A leasehold improvement is a change made to a rental property to customize it for the particular needs of a tenant. Leasehold improvements, such as painting, installing partitions, changing the flooring, or putting in customized light fixtures can be undertaken either by the landlords, who may offer to do so to increase the marketability of their rental units, or by the tenants themselves.

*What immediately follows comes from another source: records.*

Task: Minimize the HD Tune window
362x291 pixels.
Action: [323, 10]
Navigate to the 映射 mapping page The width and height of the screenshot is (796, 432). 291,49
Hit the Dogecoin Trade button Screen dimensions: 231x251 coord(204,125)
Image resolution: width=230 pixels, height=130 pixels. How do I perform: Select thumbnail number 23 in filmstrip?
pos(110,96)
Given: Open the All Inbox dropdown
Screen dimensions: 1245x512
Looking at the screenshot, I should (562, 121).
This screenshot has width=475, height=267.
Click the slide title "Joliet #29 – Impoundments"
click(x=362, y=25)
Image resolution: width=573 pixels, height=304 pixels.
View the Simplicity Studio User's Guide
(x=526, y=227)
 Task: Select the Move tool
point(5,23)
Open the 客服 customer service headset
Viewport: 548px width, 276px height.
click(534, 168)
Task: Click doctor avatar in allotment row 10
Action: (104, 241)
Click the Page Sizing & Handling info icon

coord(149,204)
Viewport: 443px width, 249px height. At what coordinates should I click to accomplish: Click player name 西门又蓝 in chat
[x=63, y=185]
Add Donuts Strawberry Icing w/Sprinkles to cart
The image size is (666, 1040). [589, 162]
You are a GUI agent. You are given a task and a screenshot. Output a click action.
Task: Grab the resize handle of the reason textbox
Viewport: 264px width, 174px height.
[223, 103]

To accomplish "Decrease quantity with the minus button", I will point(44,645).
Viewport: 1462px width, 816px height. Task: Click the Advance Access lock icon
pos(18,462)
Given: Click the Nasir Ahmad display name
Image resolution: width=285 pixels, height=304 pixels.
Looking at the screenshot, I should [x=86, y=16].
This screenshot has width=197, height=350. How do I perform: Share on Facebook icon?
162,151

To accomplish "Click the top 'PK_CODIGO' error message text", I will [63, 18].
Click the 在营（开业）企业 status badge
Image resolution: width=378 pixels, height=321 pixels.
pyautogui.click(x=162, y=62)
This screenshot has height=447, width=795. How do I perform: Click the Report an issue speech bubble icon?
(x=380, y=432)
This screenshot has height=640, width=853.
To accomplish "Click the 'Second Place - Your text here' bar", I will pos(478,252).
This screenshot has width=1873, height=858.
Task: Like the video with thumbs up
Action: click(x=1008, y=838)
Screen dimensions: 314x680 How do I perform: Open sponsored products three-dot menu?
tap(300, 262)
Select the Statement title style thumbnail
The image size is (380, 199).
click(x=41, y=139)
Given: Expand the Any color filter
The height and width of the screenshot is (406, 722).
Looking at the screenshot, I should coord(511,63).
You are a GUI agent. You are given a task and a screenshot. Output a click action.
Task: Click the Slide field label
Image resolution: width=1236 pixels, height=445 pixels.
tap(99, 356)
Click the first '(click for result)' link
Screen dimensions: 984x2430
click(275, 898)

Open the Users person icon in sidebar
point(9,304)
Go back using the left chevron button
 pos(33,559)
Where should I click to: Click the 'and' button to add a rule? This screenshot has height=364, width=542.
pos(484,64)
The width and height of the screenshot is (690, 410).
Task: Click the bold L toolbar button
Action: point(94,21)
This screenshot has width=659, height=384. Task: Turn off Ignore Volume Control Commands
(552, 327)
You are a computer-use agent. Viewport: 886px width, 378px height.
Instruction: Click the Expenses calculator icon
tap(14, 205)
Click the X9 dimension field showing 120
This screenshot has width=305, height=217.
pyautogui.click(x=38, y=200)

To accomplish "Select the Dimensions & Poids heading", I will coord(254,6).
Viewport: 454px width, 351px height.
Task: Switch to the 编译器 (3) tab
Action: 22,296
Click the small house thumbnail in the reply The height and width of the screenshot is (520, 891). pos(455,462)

While the useful economic life of most leasehold improvements is five to 15 years, the Internal Revenue Code requires that depreciation for such improvements to occur over the economic life of the building. Leasehold improvements have different depreciation rules depending on whether you are working with U.S. tax basis financial reporting or U.S. generally accepted accounting principles (GAAP) financial reporting. For tax purposes, leasehold improvements are eligible to be depreciated for periods of up to 15 years.

Key Takeaways

  • A leasehold improvement is a change made to a rental property to customize it for the particular needs of a tenant.
  • The IRS does not allow deductions for leasehold improvements. But because improvements are considered part of the building, they are subject to depreciation.
  • Under GAAP, leasehold improvement depreciation should follow a 15-year schedule, which must be re-evaluated each year based on its useful economic life.

How Leasehold Improvements Work

Leasehold improvements are also known as tenant improvements or build-outs, and are generally made by landlords of commercial properties. Landlords may provide these improvements for existing or new tenants. The modifications are tailored to suit the needs of a specific tenant and his or her needs. Only improvements made to the interior of a specific tenant's space are considered leasehold improvements.

Leasehold improvements, as noted above, apply to structural changes in the space that will benefit a specific tenant. So making changes to one tenant's space does not qualify as a leasehold improvement to his neighbor. Changes to the exterior of a building or its landscape also don't apply. If a landlord replaces the roof of the building, upgrades the elevator, or paves the parking lot—none of these changes are considered leasehold improvements, as they don't benefit a specific tenant.

Once the lease ends, the improvements generally belong to the landlord, unless otherwise specified in the agreement. If the tenant is able to take them, he or she must remove them without any damage to the property.

U.S. Tax Basis Financial Reporting

The 15-year rule was enacted by the Internal Revenue Service (IRS) in 2004. Prior to that year, the depreciation term was 39 years. The 15-year rule is not permanent and must be reauthorized every year. The depreciation term is fixed regardless of the actual useful life of the leasehold improvement or the remaining term of the lease.

GAAP Financial Reporting

For GAAP financial reporting, improvements to leaseholds can be capitalized or expensed depending on the dollar amount of the improvement. Companies set a capitalization limit, an internal accounting standard determined by management that sets the threshold amount above which an item is capitalized instead of expensed. If the amount does not exceed the capitalization limit, the leasehold improvement is expensed in the period in which it is incurred. If, however, the cost exceeds the capitalization limit, the company capitalizes and amortizes it.

A capitalized leasehold improvement under GAAP is amortized over the lesser of the remaining useful life or the remaining term of the lease. Useful life is determined based on management estimates. Additionally, the remaining term of the lease can include extensions so long as they are foreseeable and reasonably assured of happening. If the building is subsequently purchased, the lease ceases to be in effect, and the leasehold improvement would be amortized over the remaining useful life of the building.